Welcome, welcome, everyone, to installment number one of what is sure to be a rollicking, rip-roaring (and several other alliterative adjectives) series of articles chronicling my (mis) adventures navigating my way through CMJ 2005. Please suffer through a brief introduction to CMJ and myself before getting to oh-so-meaty show reviews.
CMJ is an annual music festival put on by the College Music Journal, a magazine whose primary claim to fame is being the publisher and complier of the national college music charts (basically, which songs get played the most on the country’s college radio stations). These, in turn, have a big part in determining which bands break out of the underground into. . . the ground, I guess, is what’s above the underground.
For 4 nights once a year, CMJ puts on the CMJ Music Festival, wherein virtually every club in New York City gives itself over to putting on CMJ shows. Something in the neighborhood of 10,000 bands play. I don’t have the exact figures here at my fingertips. In addition, there are panel discussions, film premiers, and other assorted special events. These are mostly boring and I will be skipping virtually all of them.
Speaking of me, I am a music industry professional and this is my third time attending CMJ. I am a Brooklyn resident, and I have a white belt. So I know what I’m talking about, and don’t think I don’t.

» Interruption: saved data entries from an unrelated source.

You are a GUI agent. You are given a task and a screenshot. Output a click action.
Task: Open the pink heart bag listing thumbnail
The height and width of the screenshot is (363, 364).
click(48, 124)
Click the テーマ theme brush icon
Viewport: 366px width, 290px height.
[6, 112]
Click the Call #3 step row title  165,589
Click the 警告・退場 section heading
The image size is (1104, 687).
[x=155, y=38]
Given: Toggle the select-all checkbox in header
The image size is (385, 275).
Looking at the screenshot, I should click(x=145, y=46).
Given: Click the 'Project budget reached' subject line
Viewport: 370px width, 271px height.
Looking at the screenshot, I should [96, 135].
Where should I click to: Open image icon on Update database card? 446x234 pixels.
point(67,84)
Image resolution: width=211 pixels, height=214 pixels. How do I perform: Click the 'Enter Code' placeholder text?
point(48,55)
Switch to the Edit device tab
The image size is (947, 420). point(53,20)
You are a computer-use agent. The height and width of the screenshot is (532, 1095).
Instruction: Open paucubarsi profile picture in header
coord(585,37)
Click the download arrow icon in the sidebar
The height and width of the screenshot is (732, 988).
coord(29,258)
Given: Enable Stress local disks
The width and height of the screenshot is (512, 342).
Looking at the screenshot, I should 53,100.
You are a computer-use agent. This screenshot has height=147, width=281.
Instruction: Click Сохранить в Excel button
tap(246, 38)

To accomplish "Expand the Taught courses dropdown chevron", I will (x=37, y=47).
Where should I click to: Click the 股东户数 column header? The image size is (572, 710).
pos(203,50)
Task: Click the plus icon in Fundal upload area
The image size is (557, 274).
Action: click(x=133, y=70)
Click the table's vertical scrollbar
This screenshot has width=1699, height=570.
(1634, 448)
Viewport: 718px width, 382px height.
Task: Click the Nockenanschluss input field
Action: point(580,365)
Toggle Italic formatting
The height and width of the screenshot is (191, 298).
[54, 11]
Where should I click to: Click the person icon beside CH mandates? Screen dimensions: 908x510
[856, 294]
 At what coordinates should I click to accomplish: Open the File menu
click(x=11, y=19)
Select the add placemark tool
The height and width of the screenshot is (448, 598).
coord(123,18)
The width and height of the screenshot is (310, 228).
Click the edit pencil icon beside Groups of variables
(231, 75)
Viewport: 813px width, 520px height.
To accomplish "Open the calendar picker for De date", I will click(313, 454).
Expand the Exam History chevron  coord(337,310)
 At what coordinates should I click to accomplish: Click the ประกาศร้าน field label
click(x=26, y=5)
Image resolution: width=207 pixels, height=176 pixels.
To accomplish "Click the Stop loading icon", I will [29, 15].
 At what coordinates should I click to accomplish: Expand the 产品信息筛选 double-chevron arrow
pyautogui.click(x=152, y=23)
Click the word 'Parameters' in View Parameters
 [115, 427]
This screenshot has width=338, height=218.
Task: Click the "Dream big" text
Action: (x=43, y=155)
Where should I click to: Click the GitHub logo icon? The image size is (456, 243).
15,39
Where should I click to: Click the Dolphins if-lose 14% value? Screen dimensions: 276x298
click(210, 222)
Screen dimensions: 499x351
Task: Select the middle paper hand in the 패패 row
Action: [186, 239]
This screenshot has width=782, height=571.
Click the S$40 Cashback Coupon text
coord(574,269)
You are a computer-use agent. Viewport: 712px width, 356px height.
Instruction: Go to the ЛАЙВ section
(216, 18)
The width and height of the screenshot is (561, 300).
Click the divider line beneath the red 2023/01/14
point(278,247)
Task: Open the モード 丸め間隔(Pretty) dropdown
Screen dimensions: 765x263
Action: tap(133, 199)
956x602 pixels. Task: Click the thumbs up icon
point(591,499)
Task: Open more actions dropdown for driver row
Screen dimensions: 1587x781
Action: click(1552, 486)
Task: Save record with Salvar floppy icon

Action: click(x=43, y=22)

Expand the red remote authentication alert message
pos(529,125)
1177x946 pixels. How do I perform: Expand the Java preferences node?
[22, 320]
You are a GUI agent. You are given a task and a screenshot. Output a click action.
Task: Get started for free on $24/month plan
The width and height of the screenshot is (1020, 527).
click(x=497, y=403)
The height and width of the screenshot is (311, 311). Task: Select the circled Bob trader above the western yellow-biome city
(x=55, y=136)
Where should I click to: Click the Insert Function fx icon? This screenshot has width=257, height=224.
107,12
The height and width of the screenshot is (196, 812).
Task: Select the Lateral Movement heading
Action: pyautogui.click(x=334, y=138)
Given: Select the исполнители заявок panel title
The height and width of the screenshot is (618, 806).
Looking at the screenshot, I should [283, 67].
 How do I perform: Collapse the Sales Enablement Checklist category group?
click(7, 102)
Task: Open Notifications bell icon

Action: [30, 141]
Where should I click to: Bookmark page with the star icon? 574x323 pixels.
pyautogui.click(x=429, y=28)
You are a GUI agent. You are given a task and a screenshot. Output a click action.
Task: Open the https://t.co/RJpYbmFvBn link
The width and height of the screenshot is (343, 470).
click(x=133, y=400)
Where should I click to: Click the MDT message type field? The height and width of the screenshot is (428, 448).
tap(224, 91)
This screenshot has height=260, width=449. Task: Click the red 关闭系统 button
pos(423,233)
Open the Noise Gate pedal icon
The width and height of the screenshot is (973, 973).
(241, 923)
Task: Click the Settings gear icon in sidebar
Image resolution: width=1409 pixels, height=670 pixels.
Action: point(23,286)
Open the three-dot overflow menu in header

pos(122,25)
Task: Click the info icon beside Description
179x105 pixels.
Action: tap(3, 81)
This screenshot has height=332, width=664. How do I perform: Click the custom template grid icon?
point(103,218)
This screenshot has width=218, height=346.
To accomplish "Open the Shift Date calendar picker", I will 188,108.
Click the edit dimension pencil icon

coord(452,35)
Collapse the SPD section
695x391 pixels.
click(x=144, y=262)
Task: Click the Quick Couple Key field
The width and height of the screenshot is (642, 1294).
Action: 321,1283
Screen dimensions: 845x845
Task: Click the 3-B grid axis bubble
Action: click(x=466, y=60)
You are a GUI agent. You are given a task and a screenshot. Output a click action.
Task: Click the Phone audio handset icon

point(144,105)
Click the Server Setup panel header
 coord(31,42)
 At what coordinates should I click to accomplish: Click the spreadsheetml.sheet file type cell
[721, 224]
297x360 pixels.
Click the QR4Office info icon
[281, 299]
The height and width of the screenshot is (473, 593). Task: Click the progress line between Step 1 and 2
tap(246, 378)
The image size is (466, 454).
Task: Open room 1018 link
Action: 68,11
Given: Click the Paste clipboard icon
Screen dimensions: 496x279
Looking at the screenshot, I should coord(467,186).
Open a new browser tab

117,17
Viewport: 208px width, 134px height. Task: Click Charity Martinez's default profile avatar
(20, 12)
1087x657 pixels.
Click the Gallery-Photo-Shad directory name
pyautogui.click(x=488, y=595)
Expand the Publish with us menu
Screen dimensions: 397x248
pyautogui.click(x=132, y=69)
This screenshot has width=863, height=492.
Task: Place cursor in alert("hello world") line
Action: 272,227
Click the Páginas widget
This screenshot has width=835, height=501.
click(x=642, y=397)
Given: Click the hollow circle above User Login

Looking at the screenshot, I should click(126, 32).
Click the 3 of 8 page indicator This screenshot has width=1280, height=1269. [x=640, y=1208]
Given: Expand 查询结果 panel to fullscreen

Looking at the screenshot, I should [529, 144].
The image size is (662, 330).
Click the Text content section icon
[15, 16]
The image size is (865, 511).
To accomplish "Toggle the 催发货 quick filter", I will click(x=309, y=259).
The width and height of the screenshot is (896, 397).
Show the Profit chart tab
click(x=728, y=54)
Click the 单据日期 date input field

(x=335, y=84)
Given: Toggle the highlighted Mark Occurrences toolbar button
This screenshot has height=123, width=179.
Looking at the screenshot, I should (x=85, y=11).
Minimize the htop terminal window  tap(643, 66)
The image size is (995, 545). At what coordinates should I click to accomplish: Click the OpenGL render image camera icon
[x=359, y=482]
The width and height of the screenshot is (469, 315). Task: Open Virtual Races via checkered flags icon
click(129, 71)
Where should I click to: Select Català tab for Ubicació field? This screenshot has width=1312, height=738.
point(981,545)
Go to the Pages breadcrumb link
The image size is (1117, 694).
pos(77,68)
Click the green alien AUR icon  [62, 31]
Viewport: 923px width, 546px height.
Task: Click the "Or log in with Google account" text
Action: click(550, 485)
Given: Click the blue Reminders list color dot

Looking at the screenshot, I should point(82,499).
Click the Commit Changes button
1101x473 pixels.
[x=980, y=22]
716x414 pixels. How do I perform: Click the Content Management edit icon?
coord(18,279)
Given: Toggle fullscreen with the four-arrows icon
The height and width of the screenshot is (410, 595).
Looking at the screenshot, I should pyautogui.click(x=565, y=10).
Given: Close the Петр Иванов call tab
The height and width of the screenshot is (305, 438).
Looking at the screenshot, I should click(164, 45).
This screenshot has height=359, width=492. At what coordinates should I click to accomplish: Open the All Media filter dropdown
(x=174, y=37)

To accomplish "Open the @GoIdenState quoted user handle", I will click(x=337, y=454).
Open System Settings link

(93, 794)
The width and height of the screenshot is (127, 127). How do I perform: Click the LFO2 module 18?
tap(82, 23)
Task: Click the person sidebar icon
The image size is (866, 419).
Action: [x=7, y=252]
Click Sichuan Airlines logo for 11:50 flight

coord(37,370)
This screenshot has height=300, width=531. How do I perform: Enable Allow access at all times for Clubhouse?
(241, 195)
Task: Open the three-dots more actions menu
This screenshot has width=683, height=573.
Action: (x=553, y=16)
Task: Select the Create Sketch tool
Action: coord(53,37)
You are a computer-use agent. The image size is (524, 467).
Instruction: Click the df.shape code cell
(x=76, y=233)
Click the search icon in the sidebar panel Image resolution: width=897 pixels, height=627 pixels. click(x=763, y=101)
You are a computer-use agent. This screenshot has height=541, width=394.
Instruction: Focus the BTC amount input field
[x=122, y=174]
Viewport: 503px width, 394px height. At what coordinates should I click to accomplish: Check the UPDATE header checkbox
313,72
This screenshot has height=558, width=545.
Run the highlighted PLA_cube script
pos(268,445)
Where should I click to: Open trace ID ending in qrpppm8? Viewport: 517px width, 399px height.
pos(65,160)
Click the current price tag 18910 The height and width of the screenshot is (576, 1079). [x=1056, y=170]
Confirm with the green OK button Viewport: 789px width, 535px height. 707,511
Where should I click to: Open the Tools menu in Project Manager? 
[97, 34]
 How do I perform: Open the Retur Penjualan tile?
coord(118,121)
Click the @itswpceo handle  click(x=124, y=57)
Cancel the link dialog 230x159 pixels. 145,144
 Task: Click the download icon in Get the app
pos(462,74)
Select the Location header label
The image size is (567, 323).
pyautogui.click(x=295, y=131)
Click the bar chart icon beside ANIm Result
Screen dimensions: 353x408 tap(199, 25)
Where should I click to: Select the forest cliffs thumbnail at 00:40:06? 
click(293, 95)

Now, on to the shows!
WEDNESDAY, SEPTEMBER 15th
Queenadreena, Arlene’s Grocery
Tonight, CMJ’s inaugural evening, I was actually busy until slightly after midnight at an unbearably swanky party (where, among other things, I spotted Bully and Terminator 3’s Nick Stahl chatting with N*SYNC’s JC Chasez, Apparently, they share an agent). The first show I was able to attend, therefore, was Queenadreena's, midnight performance Arlene’s Grocery. Queenadreena is a UK-based goth-punk outfit, fronted by former Daisy Chainsaw lead singer Katie Jane Garsaw. This show marked their only US appearance in the recent past or future, a fact confirmed both by their website and their drummer Billy Feedom as he lit his ultra-Euro hand-rolled cigarette on mine after the show.